[Saved data entries]
======
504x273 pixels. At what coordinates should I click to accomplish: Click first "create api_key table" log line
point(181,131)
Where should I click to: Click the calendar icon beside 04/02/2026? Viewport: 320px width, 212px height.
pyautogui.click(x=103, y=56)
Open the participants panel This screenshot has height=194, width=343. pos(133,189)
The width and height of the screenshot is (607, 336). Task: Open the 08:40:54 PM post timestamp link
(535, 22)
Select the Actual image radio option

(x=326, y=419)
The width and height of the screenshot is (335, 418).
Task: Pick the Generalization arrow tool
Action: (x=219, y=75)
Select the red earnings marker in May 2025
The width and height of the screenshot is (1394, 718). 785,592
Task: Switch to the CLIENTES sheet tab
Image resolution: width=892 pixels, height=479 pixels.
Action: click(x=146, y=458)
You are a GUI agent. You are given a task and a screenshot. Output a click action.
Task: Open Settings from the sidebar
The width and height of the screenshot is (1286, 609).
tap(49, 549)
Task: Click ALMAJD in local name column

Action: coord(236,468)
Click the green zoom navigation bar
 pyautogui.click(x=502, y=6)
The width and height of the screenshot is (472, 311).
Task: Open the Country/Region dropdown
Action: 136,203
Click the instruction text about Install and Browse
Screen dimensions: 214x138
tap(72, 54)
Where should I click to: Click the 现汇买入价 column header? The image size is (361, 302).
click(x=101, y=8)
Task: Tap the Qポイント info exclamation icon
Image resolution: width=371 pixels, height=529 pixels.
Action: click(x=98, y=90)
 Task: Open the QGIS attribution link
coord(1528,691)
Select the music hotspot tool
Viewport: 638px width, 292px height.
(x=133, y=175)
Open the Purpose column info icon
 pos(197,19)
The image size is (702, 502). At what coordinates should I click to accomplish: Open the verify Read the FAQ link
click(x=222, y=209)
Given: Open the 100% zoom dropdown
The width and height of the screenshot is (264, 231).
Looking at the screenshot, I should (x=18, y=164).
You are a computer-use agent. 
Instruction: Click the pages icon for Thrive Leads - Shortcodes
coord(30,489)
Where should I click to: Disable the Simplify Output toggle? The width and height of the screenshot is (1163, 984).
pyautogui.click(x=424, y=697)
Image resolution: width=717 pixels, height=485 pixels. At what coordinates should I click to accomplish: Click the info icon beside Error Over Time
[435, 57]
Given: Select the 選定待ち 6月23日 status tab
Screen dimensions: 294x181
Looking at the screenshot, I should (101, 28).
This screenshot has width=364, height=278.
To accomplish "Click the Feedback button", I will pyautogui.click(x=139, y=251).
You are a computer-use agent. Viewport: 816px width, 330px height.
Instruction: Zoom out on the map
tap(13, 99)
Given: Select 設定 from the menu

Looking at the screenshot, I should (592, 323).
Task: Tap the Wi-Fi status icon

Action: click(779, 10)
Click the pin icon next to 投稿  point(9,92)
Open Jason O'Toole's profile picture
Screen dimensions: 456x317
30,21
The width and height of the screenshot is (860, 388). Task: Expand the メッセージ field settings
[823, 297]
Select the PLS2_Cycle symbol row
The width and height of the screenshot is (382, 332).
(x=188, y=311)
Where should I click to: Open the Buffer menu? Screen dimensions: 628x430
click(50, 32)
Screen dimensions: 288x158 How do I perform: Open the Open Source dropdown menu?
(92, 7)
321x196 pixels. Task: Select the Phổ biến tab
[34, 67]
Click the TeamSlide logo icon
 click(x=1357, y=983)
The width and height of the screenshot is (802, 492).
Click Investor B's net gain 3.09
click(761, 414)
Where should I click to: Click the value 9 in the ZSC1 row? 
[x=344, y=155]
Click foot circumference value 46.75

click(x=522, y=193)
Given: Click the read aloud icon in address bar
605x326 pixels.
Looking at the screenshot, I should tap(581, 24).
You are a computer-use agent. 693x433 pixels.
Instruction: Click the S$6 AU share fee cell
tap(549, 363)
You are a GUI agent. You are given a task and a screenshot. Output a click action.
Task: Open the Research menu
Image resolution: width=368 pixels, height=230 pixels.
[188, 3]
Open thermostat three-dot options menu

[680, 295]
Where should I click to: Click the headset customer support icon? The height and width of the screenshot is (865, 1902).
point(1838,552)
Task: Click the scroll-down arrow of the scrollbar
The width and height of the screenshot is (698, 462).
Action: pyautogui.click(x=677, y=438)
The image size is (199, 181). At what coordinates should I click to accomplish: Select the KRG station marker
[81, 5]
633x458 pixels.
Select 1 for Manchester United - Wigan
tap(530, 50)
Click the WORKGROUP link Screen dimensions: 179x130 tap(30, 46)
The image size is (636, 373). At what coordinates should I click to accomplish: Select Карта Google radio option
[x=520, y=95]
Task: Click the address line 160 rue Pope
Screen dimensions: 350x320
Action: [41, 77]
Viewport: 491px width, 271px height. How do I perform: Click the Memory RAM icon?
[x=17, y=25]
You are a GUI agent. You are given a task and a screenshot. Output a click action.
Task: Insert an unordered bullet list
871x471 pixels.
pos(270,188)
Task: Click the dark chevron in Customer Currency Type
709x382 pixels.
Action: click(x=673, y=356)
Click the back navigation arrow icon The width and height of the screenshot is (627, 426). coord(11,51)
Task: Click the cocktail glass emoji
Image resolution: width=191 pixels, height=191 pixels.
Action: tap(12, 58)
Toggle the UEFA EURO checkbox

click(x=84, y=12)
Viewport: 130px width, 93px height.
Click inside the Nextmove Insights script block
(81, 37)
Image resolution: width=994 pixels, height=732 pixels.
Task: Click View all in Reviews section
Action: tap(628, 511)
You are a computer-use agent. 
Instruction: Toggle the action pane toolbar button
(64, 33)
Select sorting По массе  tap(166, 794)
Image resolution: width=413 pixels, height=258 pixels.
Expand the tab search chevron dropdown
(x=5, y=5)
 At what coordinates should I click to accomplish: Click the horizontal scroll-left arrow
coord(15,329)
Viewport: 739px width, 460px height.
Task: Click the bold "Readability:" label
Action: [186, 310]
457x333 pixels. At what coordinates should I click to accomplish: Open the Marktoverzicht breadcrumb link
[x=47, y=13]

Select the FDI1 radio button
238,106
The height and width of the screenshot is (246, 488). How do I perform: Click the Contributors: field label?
======
PROBLEM STATEMENT: The response must consist of all the data, reproduced without alteration.

EXPECTED ANSWER:
504x273 pixels. At what coordinates should I click to accomplish: Click first "create api_key table" log line
point(181,131)
Where should I click to: Click the calendar icon beside 04/02/2026? Viewport: 320px width, 212px height.
pyautogui.click(x=103, y=56)
Open the participants panel This screenshot has height=194, width=343. pos(133,189)
The width and height of the screenshot is (607, 336). Task: Open the 08:40:54 PM post timestamp link
(535, 22)
Select the Actual image radio option

(x=326, y=419)
The width and height of the screenshot is (335, 418).
Task: Pick the Generalization arrow tool
Action: (x=219, y=75)
Select the red earnings marker in May 2025
The width and height of the screenshot is (1394, 718). 785,592
Task: Switch to the CLIENTES sheet tab
Image resolution: width=892 pixels, height=479 pixels.
Action: click(x=146, y=458)
You are a GUI agent. You are given a task and a screenshot. Output a click action.
Task: Open Settings from the sidebar
The width and height of the screenshot is (1286, 609).
tap(49, 549)
Task: Click ALMAJD in local name column

Action: coord(236,468)
Click the green zoom navigation bar
 pyautogui.click(x=502, y=6)
The width and height of the screenshot is (472, 311).
Task: Open the Country/Region dropdown
Action: 136,203
Click the instruction text about Install and Browse
Screen dimensions: 214x138
tap(72, 54)
Where should I click to: Click the 现汇买入价 column header? The image size is (361, 302).
click(x=101, y=8)
Task: Tap the Qポイント info exclamation icon
Image resolution: width=371 pixels, height=529 pixels.
Action: click(x=98, y=90)
 Task: Open the QGIS attribution link
coord(1528,691)
Select the music hotspot tool
Viewport: 638px width, 292px height.
(x=133, y=175)
Open the Purpose column info icon
 pos(197,19)
The image size is (702, 502). At what coordinates should I click to accomplish: Open the verify Read the FAQ link
click(x=222, y=209)
Given: Open the 100% zoom dropdown
The width and height of the screenshot is (264, 231).
Looking at the screenshot, I should (x=18, y=164).
You are a computer-use agent. 
Instruction: Click the pages icon for Thrive Leads - Shortcodes
coord(30,489)
Where should I click to: Disable the Simplify Output toggle? The width and height of the screenshot is (1163, 984).
pyautogui.click(x=424, y=697)
Image resolution: width=717 pixels, height=485 pixels. At what coordinates should I click to accomplish: Click the info icon beside Error Over Time
[435, 57]
Given: Select the 選定待ち 6月23日 status tab
Screen dimensions: 294x181
Looking at the screenshot, I should (101, 28).
This screenshot has width=364, height=278.
To accomplish "Click the Feedback button", I will pyautogui.click(x=139, y=251).
You are a computer-use agent. Viewport: 816px width, 330px height.
Instruction: Zoom out on the map
tap(13, 99)
Given: Select 設定 from the menu

Looking at the screenshot, I should (592, 323).
Task: Tap the Wi-Fi status icon

Action: click(779, 10)
Click the pin icon next to 投稿  point(9,92)
Open Jason O'Toole's profile picture
Screen dimensions: 456x317
30,21
The width and height of the screenshot is (860, 388). Task: Expand the メッセージ field settings
[823, 297]
Select the PLS2_Cycle symbol row
The width and height of the screenshot is (382, 332).
(x=188, y=311)
Where should I click to: Open the Buffer menu? Screen dimensions: 628x430
click(50, 32)
Screen dimensions: 288x158 How do I perform: Open the Open Source dropdown menu?
(92, 7)
321x196 pixels. Task: Select the Phổ biến tab
[34, 67]
Click the TeamSlide logo icon
 click(x=1357, y=983)
The width and height of the screenshot is (802, 492).
Click Investor B's net gain 3.09
click(761, 414)
Where should I click to: Click the value 9 in the ZSC1 row? 
[x=344, y=155]
Click foot circumference value 46.75

click(x=522, y=193)
Given: Click the read aloud icon in address bar
605x326 pixels.
Looking at the screenshot, I should tap(581, 24).
You are a computer-use agent. 693x433 pixels.
Instruction: Click the S$6 AU share fee cell
tap(549, 363)
You are a GUI agent. You are given a task and a screenshot. Output a click action.
Task: Open the Research menu
Image resolution: width=368 pixels, height=230 pixels.
[188, 3]
Open thermostat three-dot options menu

[680, 295]
Where should I click to: Click the headset customer support icon? The height and width of the screenshot is (865, 1902).
point(1838,552)
Task: Click the scroll-down arrow of the scrollbar
The width and height of the screenshot is (698, 462).
Action: pyautogui.click(x=677, y=438)
The image size is (199, 181). At what coordinates should I click to accomplish: Select the KRG station marker
[81, 5]
633x458 pixels.
Select 1 for Manchester United - Wigan
tap(530, 50)
Click the WORKGROUP link Screen dimensions: 179x130 tap(30, 46)
The image size is (636, 373). At what coordinates should I click to accomplish: Select Карта Google radio option
[x=520, y=95]
Task: Click the address line 160 rue Pope
Screen dimensions: 350x320
Action: [41, 77]
Viewport: 491px width, 271px height. How do I perform: Click the Memory RAM icon?
[x=17, y=25]
You are a GUI agent. You are given a task and a screenshot. Output a click action.
Task: Insert an unordered bullet list
871x471 pixels.
pos(270,188)
Task: Click the dark chevron in Customer Currency Type
709x382 pixels.
Action: click(x=673, y=356)
Click the back navigation arrow icon The width and height of the screenshot is (627, 426). coord(11,51)
Task: Click the cocktail glass emoji
Image resolution: width=191 pixels, height=191 pixels.
Action: tap(12, 58)
Toggle the UEFA EURO checkbox

click(x=84, y=12)
Viewport: 130px width, 93px height.
Click inside the Nextmove Insights script block
(81, 37)
Image resolution: width=994 pixels, height=732 pixels.
Task: Click View all in Reviews section
Action: tap(628, 511)
You are a computer-use agent. 
Instruction: Toggle the action pane toolbar button
(64, 33)
Select sorting По массе  tap(166, 794)
Image resolution: width=413 pixels, height=258 pixels.
Expand the tab search chevron dropdown
(x=5, y=5)
 At what coordinates should I click to accomplish: Click the horizontal scroll-left arrow
coord(15,329)
Viewport: 739px width, 460px height.
Task: Click the bold "Readability:" label
Action: [186, 310]
457x333 pixels. At what coordinates should I click to accomplish: Open the Marktoverzicht breadcrumb link
[x=47, y=13]

Select the FDI1 radio button
238,106
The height and width of the screenshot is (246, 488). How do I perform: Click the Contributors: field label?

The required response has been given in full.